Co powiesz na małe piwo do śniadania? Dzięki nowemu rozkładowi z Vermont Kuchnia Potlickera, możesz sobie pozwolić (i nie zostać osądzonym przez twoich towarzyszy posiłku).

Potlicker oferuje galaretki z lokalnych piw, alkoholi typu IPA, stoutów, hefeweizenów i innych klasycznych piw Vermont. Podobnie jak w przypadku galaretki owocowej, piwo gotuje się razem z cukrem i pektyną, a następnie pozostawia do zestalenia i ostygnięcia, tworząc chrupiący smakołyk. Alkohol gotuje się podczas gotowania, dzięki czemu produkt końcowy jest pełen piwnego smaku, ale odpowiedni na każdą porę dnia. Na swojej stronie Potlicker Kitchen oferuje sugestie dotyczące parowania, a także przepisy na przystawki, takie jak glazurowane skrzydełka z kurczaka i wolno gotowane krótkie żeberka.

Potlicker jest prowadzony przez małżeństwo Waltera i Nancy Warnerów. Dawni archeolodzy przenieśli się do Vermont w 2010 roku, gdzie Nancy zaczęła eksperymentować z puszkowaniem. Po robieniu bardziej tradycyjnych galaretek owocowych przez całe lato, skupiła się na mniej sezonowych produktach spożywczych – najpierw kawie, a potem winie.
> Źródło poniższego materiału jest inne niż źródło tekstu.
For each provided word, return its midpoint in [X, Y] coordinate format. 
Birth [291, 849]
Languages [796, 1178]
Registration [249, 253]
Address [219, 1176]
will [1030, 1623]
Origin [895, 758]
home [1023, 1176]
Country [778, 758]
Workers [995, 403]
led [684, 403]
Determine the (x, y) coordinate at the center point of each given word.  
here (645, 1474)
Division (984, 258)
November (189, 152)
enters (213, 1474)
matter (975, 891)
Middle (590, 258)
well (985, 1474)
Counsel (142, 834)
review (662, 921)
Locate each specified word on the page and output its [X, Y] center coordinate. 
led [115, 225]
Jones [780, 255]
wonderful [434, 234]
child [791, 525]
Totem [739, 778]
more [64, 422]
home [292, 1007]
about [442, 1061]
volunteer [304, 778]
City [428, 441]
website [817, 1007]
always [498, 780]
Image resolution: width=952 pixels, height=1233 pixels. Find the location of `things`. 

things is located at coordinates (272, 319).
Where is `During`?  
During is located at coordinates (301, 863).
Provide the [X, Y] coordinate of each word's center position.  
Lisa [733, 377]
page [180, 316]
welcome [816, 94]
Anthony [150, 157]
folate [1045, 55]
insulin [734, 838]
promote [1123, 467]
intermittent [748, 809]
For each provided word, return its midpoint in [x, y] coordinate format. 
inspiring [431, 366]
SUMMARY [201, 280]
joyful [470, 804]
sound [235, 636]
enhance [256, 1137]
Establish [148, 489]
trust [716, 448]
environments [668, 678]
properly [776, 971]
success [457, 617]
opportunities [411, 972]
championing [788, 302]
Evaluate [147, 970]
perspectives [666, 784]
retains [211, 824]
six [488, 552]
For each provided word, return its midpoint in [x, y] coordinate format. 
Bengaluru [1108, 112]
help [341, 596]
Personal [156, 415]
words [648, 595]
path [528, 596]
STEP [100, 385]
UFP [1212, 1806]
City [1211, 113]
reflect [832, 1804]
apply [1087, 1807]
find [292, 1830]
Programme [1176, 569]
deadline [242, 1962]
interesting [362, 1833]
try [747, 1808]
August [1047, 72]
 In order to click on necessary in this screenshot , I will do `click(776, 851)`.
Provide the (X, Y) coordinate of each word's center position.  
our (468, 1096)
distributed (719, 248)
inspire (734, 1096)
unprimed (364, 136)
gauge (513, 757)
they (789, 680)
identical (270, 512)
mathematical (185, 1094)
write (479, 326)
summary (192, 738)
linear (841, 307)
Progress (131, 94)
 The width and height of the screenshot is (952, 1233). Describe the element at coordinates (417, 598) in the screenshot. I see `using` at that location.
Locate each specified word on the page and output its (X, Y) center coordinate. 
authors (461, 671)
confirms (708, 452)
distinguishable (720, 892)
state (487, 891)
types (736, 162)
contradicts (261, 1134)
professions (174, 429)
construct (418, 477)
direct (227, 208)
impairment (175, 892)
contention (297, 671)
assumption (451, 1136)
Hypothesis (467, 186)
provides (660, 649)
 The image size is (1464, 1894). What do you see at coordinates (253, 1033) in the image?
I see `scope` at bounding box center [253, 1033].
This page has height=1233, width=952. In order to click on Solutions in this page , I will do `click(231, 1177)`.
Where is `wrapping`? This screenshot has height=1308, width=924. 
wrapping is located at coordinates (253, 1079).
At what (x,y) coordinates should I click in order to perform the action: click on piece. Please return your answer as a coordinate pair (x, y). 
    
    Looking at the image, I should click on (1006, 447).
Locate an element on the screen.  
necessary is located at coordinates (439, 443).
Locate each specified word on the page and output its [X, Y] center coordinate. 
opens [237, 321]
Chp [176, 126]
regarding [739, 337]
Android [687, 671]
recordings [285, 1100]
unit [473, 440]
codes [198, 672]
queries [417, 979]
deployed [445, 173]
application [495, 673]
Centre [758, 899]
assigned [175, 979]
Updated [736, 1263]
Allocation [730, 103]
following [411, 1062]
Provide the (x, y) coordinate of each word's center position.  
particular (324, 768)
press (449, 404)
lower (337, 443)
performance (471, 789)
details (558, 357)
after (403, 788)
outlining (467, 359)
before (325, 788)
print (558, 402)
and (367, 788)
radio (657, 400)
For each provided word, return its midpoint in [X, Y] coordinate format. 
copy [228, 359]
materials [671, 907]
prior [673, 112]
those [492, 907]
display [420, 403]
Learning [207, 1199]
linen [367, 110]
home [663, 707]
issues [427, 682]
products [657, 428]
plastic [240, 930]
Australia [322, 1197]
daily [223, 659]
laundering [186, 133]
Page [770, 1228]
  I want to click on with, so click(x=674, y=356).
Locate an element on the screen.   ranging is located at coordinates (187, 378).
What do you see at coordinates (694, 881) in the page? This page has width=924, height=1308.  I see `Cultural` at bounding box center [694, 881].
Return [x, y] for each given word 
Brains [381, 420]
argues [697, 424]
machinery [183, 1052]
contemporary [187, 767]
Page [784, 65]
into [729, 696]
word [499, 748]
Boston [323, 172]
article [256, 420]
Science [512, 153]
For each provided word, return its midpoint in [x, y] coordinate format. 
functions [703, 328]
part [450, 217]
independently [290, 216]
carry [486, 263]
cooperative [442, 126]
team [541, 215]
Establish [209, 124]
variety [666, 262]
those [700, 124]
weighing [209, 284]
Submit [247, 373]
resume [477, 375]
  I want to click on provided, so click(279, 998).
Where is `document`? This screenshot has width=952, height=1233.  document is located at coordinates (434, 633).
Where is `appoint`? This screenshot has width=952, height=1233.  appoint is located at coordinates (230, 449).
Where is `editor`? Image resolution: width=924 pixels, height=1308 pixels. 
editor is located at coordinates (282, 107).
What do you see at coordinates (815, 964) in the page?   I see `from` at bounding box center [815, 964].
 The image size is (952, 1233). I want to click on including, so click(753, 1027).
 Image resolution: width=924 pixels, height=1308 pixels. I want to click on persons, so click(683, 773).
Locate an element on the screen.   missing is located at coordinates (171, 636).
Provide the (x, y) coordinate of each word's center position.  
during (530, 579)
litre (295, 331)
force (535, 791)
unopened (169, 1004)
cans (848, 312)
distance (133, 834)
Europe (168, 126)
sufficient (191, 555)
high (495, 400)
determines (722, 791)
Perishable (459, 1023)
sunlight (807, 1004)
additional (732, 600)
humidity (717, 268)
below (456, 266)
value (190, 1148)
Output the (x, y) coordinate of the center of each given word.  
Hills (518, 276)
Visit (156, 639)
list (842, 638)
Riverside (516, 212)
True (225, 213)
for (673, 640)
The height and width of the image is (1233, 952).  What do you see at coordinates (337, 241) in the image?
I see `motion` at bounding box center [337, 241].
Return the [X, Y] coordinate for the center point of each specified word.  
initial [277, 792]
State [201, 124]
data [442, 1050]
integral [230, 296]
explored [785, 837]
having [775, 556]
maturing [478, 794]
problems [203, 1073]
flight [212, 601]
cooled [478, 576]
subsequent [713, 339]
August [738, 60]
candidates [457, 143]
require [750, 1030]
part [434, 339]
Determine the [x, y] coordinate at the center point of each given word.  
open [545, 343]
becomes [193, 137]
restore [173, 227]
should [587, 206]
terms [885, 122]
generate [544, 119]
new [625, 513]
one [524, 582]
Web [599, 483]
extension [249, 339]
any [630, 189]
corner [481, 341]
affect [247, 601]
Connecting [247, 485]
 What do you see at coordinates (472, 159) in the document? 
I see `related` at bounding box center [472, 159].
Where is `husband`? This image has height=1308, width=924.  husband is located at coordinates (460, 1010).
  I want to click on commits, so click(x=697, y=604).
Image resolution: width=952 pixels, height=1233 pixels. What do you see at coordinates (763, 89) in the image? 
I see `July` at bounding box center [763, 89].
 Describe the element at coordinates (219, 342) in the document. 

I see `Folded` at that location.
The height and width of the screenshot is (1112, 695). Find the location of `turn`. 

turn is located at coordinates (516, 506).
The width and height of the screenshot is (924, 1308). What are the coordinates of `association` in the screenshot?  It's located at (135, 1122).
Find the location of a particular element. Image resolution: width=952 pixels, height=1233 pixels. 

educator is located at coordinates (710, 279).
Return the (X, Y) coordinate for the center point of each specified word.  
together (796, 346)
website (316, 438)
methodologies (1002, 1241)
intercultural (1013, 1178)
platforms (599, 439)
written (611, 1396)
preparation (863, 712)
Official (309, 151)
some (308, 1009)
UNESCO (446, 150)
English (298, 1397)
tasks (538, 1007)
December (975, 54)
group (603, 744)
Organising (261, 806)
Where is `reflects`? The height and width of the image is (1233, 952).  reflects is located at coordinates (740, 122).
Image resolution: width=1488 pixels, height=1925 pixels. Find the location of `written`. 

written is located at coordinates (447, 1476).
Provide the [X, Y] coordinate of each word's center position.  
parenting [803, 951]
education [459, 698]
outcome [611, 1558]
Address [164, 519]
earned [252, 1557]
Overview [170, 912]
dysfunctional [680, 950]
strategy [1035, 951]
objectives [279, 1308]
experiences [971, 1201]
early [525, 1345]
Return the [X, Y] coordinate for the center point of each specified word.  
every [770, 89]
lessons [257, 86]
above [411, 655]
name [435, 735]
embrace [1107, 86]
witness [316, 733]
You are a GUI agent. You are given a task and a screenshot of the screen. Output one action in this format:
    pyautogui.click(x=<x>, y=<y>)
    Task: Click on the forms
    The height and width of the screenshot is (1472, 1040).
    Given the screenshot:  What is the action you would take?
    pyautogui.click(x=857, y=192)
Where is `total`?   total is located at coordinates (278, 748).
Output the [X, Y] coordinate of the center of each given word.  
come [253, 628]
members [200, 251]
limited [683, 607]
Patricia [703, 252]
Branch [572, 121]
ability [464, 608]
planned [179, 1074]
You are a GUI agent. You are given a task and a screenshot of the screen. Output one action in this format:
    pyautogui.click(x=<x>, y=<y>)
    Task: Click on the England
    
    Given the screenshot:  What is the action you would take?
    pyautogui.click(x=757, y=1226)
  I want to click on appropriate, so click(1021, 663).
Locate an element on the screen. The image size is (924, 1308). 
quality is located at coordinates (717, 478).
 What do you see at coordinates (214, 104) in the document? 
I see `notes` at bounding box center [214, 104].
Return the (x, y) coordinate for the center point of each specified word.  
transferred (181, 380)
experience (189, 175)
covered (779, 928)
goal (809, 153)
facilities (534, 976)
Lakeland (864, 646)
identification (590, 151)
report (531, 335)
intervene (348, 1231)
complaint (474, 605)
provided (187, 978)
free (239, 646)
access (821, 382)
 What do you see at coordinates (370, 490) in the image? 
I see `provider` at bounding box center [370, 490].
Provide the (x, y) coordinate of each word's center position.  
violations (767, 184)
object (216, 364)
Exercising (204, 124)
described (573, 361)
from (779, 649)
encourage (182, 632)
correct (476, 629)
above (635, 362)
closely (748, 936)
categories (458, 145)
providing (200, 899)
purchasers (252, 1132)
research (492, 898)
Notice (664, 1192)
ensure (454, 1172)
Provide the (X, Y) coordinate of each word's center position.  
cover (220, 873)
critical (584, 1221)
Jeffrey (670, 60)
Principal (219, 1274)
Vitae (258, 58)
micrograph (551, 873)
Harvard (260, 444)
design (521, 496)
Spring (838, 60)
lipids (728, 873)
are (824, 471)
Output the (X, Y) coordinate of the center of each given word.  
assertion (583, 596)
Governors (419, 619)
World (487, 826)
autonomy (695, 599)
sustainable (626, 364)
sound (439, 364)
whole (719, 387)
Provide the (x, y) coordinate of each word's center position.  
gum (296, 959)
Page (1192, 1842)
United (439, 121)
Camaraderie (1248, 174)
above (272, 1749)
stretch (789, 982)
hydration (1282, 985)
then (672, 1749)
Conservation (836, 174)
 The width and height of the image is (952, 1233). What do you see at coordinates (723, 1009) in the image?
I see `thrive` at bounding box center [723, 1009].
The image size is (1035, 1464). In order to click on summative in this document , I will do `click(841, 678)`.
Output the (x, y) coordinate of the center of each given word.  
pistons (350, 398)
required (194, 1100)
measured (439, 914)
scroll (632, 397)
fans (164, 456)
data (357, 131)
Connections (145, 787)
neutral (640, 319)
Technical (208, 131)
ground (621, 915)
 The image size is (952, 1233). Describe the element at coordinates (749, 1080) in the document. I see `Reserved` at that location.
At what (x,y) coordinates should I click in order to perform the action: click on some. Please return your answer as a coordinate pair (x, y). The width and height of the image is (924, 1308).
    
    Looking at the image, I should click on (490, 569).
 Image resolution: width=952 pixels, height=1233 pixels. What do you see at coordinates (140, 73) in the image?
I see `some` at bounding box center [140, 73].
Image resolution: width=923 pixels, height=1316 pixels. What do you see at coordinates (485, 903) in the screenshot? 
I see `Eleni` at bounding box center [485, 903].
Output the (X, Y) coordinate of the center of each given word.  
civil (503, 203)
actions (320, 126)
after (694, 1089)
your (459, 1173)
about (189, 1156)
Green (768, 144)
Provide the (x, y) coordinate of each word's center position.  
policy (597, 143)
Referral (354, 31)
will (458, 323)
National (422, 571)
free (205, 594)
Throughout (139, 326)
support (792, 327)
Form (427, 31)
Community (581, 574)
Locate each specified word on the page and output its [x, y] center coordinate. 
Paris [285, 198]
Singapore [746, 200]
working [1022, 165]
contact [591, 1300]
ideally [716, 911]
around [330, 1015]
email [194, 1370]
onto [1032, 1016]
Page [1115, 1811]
Wino wyszło świetnie – możesz

kup to również na swojej stronie — i to sprawiło, że pomyślała o tym, co jeszcze może zadziałać.

„Nigdy nie brakuje nam wina i nigdy nie brakuje nam piwa” – wyjaśnił Warner Napar magazyn na początku tego roku. „Nancy miała przepis na galaretkę z wina, ale pomyślała: „Jeśli potrafię zrobić galaretkę z wina, mogę zrobić galaretkę z piwa”.

Udoskonalenie procesu zajęło im trochę czasu, ale kiedy już to zrobili, biznes szybko się rozwinął. Wkrótce wyrosły z domowego naparu przyjaciela i przerzuciły się na lokalnie dostępne piwa komercyjne.

„Lubimy mówić, że zamiast soku winogronowego lub soku dla dzieci używamy soku dla dorosłych, którym jest piwo. To jak każdy inny przepis na galaretkę, z wyjątkiem tego, że używamy piwa zamiast soku owocowego” – powiedział Walter.